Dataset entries
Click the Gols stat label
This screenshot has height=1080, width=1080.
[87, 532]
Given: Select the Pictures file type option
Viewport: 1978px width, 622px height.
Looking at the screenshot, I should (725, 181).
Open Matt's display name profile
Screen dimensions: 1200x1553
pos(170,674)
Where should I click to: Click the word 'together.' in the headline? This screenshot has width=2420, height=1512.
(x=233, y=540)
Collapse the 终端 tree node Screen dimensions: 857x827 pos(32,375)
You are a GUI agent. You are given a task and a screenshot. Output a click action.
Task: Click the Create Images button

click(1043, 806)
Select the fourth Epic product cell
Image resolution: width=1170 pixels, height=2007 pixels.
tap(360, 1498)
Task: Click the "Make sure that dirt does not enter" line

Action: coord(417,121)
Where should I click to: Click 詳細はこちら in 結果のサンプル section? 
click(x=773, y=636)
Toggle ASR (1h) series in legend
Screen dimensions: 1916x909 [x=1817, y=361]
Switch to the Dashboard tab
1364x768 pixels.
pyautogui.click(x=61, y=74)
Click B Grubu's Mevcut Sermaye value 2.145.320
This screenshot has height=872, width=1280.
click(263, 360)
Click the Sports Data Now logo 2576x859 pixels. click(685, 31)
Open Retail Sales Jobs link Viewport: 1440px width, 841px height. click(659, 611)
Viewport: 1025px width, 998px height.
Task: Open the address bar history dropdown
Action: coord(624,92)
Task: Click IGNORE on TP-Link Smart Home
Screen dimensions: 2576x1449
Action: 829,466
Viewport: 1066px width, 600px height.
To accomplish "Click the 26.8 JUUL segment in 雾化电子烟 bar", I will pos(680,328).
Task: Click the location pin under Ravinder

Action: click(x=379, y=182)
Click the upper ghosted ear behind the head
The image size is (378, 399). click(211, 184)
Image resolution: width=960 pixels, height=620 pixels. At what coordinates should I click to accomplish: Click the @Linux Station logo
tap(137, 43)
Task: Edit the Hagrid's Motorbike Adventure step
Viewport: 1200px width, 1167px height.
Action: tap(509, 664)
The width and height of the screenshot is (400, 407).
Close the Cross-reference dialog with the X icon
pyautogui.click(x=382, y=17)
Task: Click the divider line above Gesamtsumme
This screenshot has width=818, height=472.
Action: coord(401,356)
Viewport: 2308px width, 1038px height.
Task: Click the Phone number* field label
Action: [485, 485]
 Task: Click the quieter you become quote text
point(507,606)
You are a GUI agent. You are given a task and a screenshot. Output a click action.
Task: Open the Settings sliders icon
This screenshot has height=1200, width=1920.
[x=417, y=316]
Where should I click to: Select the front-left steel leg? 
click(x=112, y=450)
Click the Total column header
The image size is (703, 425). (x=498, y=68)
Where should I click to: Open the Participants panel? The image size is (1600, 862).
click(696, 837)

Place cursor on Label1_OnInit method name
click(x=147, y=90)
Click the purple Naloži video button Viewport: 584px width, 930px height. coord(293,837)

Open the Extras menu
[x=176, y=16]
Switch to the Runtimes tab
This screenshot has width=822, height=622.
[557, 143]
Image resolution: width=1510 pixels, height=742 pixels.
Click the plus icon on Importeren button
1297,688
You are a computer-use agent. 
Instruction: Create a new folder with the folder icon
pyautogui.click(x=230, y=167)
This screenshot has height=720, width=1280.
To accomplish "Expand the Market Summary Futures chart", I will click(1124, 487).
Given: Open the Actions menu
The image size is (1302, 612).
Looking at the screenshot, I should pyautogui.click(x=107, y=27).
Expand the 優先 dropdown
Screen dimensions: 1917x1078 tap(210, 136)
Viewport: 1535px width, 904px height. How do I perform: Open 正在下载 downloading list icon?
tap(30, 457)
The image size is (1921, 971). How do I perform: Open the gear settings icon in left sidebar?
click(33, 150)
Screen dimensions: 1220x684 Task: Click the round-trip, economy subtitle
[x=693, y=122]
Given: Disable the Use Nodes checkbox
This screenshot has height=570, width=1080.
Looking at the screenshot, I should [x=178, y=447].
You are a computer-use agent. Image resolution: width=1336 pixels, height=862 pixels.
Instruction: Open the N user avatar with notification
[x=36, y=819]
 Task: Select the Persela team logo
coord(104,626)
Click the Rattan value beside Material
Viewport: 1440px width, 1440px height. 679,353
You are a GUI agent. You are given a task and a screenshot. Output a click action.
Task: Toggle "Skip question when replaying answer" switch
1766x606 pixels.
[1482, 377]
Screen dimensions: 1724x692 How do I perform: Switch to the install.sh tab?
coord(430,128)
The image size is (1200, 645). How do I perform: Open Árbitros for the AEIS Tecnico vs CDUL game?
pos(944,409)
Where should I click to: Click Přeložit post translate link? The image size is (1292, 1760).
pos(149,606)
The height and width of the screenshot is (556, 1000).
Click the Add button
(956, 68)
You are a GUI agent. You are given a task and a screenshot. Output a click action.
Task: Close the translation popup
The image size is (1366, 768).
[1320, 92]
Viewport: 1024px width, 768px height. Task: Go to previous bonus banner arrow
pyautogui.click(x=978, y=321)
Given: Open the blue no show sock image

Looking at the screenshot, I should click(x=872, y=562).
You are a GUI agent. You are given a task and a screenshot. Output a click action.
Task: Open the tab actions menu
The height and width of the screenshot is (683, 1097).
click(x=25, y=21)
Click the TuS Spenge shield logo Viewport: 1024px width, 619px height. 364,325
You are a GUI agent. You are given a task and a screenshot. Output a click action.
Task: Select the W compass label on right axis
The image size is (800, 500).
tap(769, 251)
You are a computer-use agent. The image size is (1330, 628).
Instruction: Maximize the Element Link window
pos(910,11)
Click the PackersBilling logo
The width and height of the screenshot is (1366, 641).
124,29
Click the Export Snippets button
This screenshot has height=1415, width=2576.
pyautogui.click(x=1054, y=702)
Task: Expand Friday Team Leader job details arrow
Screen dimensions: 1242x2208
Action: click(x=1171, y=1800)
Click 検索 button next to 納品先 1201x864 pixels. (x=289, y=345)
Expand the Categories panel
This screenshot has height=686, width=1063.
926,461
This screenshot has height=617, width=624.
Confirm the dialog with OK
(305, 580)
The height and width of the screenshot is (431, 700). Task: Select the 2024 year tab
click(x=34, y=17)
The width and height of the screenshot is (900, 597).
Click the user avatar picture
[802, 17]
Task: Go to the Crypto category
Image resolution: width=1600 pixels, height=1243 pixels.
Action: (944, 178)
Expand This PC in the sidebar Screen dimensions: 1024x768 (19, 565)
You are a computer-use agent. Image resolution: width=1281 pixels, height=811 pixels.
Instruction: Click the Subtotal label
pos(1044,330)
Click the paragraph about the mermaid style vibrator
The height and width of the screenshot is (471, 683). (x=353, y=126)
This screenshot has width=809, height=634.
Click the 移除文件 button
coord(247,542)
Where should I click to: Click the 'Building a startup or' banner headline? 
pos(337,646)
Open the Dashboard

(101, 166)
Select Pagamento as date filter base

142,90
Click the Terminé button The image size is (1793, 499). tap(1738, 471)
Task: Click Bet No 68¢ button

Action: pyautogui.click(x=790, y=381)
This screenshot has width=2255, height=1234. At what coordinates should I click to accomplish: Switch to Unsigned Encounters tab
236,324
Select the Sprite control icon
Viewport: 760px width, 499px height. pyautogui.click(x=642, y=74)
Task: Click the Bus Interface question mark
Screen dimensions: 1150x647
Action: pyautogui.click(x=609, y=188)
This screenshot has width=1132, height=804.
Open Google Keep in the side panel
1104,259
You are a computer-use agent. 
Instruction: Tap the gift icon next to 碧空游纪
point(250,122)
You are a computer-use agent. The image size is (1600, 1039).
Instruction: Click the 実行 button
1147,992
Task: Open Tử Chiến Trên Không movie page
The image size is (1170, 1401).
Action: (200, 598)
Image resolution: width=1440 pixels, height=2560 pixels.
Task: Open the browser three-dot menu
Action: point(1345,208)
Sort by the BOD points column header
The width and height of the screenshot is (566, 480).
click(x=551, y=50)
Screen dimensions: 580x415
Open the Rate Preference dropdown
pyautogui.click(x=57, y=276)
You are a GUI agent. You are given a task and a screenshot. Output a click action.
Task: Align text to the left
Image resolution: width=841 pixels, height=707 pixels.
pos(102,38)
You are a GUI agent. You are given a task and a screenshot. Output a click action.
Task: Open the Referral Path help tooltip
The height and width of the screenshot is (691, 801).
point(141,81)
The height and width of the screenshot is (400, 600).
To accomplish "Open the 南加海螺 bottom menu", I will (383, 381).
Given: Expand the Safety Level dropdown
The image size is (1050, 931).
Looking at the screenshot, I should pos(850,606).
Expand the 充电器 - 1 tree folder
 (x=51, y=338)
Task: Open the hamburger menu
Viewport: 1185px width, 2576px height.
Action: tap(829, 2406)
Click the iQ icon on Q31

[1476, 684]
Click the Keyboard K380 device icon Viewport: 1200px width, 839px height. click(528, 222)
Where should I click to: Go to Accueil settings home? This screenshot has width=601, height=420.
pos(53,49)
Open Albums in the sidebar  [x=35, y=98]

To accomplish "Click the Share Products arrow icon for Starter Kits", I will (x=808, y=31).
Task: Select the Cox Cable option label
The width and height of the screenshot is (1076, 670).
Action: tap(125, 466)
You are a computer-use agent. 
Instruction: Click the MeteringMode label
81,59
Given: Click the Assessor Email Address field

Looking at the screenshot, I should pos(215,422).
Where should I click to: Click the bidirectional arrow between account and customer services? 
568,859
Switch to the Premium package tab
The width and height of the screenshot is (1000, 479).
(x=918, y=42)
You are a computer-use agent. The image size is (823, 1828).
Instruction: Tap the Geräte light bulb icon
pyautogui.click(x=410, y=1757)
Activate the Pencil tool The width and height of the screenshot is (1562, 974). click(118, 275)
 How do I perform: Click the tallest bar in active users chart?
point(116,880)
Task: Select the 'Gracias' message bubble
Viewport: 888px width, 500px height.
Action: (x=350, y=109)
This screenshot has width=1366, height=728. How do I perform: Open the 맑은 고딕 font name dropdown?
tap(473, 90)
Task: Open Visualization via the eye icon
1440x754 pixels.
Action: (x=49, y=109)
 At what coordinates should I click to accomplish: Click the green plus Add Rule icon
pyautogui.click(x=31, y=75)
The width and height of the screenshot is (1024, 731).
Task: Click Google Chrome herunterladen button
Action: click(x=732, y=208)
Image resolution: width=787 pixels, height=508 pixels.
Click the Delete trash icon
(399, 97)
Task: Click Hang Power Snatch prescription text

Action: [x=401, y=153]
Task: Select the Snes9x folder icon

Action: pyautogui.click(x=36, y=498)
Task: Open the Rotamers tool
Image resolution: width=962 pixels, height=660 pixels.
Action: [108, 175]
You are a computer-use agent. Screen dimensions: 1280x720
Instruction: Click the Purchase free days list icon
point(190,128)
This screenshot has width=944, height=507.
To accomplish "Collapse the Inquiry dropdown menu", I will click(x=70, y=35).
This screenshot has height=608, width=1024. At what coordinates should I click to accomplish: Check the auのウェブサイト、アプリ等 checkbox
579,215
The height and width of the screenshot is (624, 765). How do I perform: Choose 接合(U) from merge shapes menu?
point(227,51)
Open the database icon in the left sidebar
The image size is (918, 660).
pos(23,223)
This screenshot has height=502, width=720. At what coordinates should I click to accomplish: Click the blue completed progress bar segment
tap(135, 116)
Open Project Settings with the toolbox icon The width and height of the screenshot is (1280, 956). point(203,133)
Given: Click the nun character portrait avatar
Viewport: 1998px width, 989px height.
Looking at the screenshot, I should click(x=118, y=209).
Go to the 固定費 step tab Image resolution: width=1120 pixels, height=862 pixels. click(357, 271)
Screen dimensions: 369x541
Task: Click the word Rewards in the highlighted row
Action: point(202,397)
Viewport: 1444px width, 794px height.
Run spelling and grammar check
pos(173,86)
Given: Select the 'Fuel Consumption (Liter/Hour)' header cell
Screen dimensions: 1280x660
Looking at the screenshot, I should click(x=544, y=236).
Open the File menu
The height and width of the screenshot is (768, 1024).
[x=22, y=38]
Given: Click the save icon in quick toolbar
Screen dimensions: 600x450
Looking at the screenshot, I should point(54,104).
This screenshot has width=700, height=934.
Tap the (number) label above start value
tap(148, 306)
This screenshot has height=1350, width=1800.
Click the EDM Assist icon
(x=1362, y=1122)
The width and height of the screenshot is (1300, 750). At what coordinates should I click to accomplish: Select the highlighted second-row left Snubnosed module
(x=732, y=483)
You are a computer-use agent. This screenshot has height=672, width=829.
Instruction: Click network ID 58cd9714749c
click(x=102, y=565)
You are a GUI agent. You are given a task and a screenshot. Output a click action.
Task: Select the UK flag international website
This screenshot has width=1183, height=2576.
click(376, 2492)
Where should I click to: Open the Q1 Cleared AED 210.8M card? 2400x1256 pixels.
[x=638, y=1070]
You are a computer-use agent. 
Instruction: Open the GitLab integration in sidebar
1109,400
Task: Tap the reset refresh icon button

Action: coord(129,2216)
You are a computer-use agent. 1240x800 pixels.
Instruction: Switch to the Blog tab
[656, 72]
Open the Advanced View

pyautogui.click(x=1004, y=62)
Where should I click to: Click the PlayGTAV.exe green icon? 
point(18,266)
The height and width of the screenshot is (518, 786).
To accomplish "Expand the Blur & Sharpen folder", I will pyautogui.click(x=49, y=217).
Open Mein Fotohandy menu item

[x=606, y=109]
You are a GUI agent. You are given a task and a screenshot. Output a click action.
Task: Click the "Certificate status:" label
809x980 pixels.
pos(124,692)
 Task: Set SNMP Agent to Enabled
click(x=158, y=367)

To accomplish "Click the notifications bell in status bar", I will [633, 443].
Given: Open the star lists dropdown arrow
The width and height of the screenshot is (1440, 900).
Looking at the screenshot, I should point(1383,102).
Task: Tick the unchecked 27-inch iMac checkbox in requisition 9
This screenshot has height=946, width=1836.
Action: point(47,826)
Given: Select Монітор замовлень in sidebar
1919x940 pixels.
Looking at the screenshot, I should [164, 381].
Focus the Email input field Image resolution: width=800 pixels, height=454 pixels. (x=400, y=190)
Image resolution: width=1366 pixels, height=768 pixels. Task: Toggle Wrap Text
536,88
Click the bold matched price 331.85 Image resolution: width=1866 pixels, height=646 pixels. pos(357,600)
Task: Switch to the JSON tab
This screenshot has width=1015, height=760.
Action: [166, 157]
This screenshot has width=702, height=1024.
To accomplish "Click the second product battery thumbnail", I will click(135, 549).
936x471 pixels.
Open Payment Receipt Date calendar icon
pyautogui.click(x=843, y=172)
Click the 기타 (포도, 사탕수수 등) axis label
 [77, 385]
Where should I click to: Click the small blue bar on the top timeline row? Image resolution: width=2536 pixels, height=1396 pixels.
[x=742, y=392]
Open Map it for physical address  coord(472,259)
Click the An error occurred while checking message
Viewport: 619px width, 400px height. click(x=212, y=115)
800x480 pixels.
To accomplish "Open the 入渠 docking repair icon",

» To do:
Start at the first line of the entries above. Set down each line exactly through the one with "Task: Click IGNORE on TP-Link Smart Home", and stop there.

» Solution for this task:
Click the Gols stat label
This screenshot has height=1080, width=1080.
[87, 532]
Given: Select the Pictures file type option
Viewport: 1978px width, 622px height.
Looking at the screenshot, I should (725, 181).
Open Matt's display name profile
Screen dimensions: 1200x1553
pos(170,674)
Where should I click to: Click the word 'together.' in the headline? This screenshot has width=2420, height=1512.
(x=233, y=540)
Collapse the 终端 tree node Screen dimensions: 857x827 pos(32,375)
You are a GUI agent. You are given a task and a screenshot. Output a click action.
Task: Click the Create Images button

click(1043, 806)
Select the fourth Epic product cell
Image resolution: width=1170 pixels, height=2007 pixels.
tap(360, 1498)
Task: Click the "Make sure that dirt does not enter" line

Action: coord(417,121)
Where should I click to: Click 詳細はこちら in 結果のサンプル section? 
click(x=773, y=636)
Toggle ASR (1h) series in legend
Screen dimensions: 1916x909 [x=1817, y=361]
Switch to the Dashboard tab
1364x768 pixels.
pyautogui.click(x=61, y=74)
Click B Grubu's Mevcut Sermaye value 2.145.320
This screenshot has height=872, width=1280.
click(263, 360)
Click the Sports Data Now logo 2576x859 pixels. click(685, 31)
Open Retail Sales Jobs link Viewport: 1440px width, 841px height. click(659, 611)
Viewport: 1025px width, 998px height.
Task: Open the address bar history dropdown
Action: coord(624,92)
Task: Click IGNORE on TP-Link Smart Home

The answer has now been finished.